6. Creating price and cost features...
   - Added profit margin, markup ratio, and cost efficiency

Current shape: (9500, 95)


In [20]:
# Feature Engineering - Part 3: Categorical and interaction features

print("\n7. Creating aggregated features by SKU and location...")

# SKU-level aggregations
sku_agg = df_fe.groupby('part_sku').agg({
    'quantity_sold': ['mean', 'std', 'sum'],
    'total_sales': ['mean', 'sum'],
    'transaction_id': 'count'
}).reset_index()
sku_agg.columns = ['part_sku', 'sku_avg_qty', 'sku_std_qty', 'sku_total_qty', 
                   'sku_avg_sales', 'sku_total_sales', 'sku_transaction_count']
df_fe = df_fe.merge(sku_agg, on='part_sku', how='left')

# Location-level aggregations
loc_agg = df_fe.groupby('location_id').agg({
    'quantity_sold': ['mean', 'std', 'sum'],
    'total_sales': ['mean', 'sum'],
    'transaction_id': 'count'
}).reset_index()
loc_agg.columns = ['location_id', 'loc_avg_qty', 'loc_std_qty', 'loc_total_qty',
                   'loc_avg_sales', 'loc_total_sales', 'loc_transaction_count']
df_fe = df_fe.merge(loc_agg, on='location_id', how='left')

# SKU-Location combination aggregations
sku_loc_agg = df_fe.groupby(['part_sku', 'location_id']).agg({
    'quantity_sold': ['mean', 'std'],
    'total_sales': 'mean'
}).reset_index()
sku_loc_agg.columns = ['part_sku', 'location_id', 'sku_loc_avg_qty', 'sku_loc_std_qty', 'sku_loc_avg_sales']
df_fe = df_fe.merge(sku_loc_agg, on=['part_sku', 'location_id'], how='left')

print(f"   - Added SKU-level, location-level, and SKU-location aggregations")

print("\n8. Creating interaction features...")

# Interaction features
df_fe['qty_price_interaction'] = df_fe['quantity_sold'] * df_fe['unit_price_after_gst']
df_fe['inventory_demand_interaction'] = df_fe['quantity_in_hand'] * df_fe['rolling_mean_7']
df_fe['weekend_critical_interaction'] = df_fe['is_weekend'] * df_fe['critical_spare'].astype(int)
df_fe['holiday_event_interaction'] = df_fe['is_holiday'].astype(int) * df_fe['is_event'].astype(int)

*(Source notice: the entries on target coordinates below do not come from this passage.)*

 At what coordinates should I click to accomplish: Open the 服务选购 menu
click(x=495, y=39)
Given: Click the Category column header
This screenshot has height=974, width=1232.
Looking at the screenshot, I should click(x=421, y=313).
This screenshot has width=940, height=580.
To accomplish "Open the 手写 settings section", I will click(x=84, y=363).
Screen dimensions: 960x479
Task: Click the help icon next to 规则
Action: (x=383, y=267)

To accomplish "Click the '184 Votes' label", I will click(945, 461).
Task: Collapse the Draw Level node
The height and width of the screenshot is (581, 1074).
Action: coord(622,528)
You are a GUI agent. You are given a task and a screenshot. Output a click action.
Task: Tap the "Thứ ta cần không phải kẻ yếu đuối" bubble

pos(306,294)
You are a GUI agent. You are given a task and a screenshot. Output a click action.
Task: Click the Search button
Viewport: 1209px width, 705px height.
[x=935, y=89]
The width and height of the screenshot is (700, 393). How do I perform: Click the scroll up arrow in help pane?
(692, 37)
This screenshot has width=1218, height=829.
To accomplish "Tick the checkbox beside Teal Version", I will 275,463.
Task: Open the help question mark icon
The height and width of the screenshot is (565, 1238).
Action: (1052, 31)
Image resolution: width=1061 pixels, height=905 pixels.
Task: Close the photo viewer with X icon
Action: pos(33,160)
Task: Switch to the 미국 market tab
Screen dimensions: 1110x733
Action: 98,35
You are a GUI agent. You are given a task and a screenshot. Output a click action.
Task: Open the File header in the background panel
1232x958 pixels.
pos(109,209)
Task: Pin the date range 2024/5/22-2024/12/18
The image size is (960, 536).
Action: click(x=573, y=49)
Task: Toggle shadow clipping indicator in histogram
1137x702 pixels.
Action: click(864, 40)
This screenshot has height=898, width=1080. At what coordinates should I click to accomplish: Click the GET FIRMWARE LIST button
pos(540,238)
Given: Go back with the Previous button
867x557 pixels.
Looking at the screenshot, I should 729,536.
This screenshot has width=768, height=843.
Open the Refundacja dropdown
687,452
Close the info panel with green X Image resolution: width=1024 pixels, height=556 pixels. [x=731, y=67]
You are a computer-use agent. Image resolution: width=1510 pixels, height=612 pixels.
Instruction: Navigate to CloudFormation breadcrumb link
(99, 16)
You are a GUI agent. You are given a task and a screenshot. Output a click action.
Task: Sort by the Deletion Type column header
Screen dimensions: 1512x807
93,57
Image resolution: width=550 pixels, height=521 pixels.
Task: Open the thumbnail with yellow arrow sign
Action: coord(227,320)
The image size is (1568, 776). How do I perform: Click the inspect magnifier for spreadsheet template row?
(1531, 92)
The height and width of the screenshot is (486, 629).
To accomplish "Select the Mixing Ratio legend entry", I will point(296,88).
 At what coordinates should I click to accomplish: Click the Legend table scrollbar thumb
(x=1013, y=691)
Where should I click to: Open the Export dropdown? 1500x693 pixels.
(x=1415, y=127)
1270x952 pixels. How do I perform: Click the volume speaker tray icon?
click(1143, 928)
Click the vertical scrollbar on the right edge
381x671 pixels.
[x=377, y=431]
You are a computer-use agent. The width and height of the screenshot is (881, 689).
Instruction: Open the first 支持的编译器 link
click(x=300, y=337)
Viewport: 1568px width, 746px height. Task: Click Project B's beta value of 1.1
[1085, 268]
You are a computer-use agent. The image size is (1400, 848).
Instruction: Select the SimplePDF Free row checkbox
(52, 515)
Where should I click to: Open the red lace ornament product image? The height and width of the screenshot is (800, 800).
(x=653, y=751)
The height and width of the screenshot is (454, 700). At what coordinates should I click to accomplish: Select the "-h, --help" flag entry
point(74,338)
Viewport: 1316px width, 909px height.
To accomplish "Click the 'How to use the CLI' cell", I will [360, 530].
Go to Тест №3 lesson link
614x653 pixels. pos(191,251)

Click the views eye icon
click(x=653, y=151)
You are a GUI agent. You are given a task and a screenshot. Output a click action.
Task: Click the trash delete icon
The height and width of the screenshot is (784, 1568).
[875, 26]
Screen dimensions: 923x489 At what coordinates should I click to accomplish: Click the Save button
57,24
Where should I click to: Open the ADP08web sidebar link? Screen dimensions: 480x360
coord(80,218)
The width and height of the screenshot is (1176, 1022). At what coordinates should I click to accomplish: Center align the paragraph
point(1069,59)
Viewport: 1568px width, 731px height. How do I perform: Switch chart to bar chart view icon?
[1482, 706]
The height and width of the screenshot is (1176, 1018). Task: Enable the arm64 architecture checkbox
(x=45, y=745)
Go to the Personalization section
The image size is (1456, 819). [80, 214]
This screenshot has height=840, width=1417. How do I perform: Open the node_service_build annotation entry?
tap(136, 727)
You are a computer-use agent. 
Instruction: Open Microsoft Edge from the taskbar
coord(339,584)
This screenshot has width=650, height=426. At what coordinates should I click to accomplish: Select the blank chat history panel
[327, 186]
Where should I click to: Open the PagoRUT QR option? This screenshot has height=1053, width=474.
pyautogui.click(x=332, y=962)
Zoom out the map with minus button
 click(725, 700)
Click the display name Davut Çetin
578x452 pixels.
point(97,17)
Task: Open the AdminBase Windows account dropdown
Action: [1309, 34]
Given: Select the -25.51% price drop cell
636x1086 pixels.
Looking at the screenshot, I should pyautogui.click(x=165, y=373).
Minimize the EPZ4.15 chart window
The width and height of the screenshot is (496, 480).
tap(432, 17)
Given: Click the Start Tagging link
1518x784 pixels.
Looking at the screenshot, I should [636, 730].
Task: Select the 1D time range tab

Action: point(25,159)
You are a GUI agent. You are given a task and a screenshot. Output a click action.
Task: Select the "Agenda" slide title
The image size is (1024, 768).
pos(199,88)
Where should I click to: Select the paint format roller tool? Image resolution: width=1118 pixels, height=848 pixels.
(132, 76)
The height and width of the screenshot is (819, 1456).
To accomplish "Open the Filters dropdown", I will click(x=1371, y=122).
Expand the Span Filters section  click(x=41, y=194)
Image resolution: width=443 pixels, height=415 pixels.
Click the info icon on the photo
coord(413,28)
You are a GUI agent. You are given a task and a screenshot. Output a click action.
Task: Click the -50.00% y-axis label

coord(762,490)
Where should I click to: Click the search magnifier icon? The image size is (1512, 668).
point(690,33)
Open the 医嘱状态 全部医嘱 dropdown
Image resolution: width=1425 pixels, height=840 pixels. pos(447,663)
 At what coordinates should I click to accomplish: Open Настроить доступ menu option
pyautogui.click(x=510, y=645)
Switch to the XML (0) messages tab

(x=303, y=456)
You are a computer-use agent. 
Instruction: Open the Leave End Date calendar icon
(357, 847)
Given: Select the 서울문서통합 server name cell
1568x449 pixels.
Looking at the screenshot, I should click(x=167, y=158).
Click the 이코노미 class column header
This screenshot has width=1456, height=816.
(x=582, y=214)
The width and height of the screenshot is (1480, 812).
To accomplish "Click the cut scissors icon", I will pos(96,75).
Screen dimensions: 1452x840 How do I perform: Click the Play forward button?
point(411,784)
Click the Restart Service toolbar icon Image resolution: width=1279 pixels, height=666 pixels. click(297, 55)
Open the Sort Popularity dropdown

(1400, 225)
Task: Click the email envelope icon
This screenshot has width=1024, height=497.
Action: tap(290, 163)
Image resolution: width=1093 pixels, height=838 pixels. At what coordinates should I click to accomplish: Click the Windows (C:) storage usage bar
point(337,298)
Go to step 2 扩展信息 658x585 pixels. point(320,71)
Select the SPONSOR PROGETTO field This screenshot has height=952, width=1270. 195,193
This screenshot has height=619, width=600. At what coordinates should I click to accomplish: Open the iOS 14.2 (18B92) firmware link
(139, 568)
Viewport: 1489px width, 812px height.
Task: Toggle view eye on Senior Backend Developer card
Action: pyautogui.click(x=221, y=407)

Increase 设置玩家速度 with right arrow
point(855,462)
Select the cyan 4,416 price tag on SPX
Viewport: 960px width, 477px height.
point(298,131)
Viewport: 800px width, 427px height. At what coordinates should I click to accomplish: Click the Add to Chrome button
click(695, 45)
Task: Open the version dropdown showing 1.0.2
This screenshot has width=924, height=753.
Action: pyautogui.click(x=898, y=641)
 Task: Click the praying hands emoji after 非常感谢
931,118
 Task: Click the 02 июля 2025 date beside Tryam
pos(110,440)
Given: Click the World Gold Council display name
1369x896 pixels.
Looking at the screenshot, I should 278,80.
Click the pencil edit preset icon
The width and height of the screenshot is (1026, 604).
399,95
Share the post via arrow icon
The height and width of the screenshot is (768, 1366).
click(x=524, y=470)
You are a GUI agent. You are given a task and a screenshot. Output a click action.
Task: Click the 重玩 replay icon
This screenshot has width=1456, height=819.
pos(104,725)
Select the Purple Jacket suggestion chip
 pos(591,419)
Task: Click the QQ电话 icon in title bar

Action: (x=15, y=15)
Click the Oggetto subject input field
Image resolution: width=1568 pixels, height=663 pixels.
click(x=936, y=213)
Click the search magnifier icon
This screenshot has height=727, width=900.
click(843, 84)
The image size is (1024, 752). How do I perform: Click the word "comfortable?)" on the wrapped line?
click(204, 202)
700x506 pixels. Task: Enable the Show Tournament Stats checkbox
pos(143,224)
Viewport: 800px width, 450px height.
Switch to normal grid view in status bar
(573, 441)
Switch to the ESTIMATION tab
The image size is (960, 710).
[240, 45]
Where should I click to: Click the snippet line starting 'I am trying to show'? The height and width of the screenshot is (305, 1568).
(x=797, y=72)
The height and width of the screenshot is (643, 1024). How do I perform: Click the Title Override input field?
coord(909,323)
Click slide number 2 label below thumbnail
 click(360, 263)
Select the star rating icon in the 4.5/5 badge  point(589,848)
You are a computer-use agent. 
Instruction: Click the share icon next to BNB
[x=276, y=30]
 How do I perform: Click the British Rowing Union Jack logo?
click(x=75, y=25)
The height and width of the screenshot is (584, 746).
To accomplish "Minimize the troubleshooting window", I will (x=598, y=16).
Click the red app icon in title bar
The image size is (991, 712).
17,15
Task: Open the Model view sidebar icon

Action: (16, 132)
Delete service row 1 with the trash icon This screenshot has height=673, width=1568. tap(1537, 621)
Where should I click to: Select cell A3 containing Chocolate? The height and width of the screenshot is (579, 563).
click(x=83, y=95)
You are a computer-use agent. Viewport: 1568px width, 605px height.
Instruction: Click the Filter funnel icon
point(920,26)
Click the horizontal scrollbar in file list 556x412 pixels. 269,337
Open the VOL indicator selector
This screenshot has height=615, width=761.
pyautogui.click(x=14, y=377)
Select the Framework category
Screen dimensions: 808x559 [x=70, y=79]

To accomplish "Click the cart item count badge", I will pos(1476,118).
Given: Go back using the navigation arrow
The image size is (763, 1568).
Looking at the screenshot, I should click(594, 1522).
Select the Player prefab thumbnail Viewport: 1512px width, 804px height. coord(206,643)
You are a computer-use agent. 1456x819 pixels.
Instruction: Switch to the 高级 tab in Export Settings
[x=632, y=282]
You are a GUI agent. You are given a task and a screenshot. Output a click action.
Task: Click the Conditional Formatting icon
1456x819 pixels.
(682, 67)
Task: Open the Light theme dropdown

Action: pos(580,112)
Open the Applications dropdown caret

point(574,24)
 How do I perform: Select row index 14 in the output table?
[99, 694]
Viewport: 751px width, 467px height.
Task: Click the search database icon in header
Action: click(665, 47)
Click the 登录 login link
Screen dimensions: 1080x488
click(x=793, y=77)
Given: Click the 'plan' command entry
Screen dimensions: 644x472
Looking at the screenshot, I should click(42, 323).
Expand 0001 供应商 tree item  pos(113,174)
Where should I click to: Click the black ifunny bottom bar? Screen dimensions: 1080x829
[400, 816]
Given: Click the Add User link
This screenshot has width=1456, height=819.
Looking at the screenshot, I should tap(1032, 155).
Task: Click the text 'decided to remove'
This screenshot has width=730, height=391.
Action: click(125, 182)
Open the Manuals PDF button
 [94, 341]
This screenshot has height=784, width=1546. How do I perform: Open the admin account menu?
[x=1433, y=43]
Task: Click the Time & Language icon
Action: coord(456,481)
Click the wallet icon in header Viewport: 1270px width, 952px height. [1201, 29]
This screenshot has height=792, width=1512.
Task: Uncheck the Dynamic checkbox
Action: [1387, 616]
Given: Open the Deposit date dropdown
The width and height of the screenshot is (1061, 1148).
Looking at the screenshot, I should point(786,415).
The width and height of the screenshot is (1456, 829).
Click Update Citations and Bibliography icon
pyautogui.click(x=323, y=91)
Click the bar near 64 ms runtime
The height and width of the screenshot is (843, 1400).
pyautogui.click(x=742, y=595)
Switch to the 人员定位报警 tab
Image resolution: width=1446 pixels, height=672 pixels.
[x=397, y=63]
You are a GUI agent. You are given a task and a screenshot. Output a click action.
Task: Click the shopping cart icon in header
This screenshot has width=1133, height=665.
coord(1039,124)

print(f"   - Added interaction features")

print("\n9. Creating supplier and quality features...")

# Supplier performance features
df_fe['supplier_lead_time_reliability'] = df_fe['avg_lead_time_days'] * df_fe['reliability_score']
df_fe['supplier_quality_cost'] = df_fe['quality_score'] / (df_fe['cost_index'] + 0.1)
df_fe['supplier_overall_score'] = (df_fe['reliability_score'] + df_fe['quality_score'] + 
                                    df_fe['supplier_rating']/5) / 3

print(f"   - Added supplier performance features")

print(f"\nFinal shape: {df_fe.shape}")
print(f"Total features created: {df_fe.shape[1]}")



7. Creating aggregated features by SKU and location...
   - Added SKU-level, location-level, and SKU-location aggregations

8. Creating interaction features...
   - Added interaction features

9. Creating supplier and quality features...
   - Added supplier performance features

Final shape: (9500, 117)
Total features created: 117


In [21]:
# Encoding categorical variables and preparing final dataset

print("\n10. Encoding categorical variables...")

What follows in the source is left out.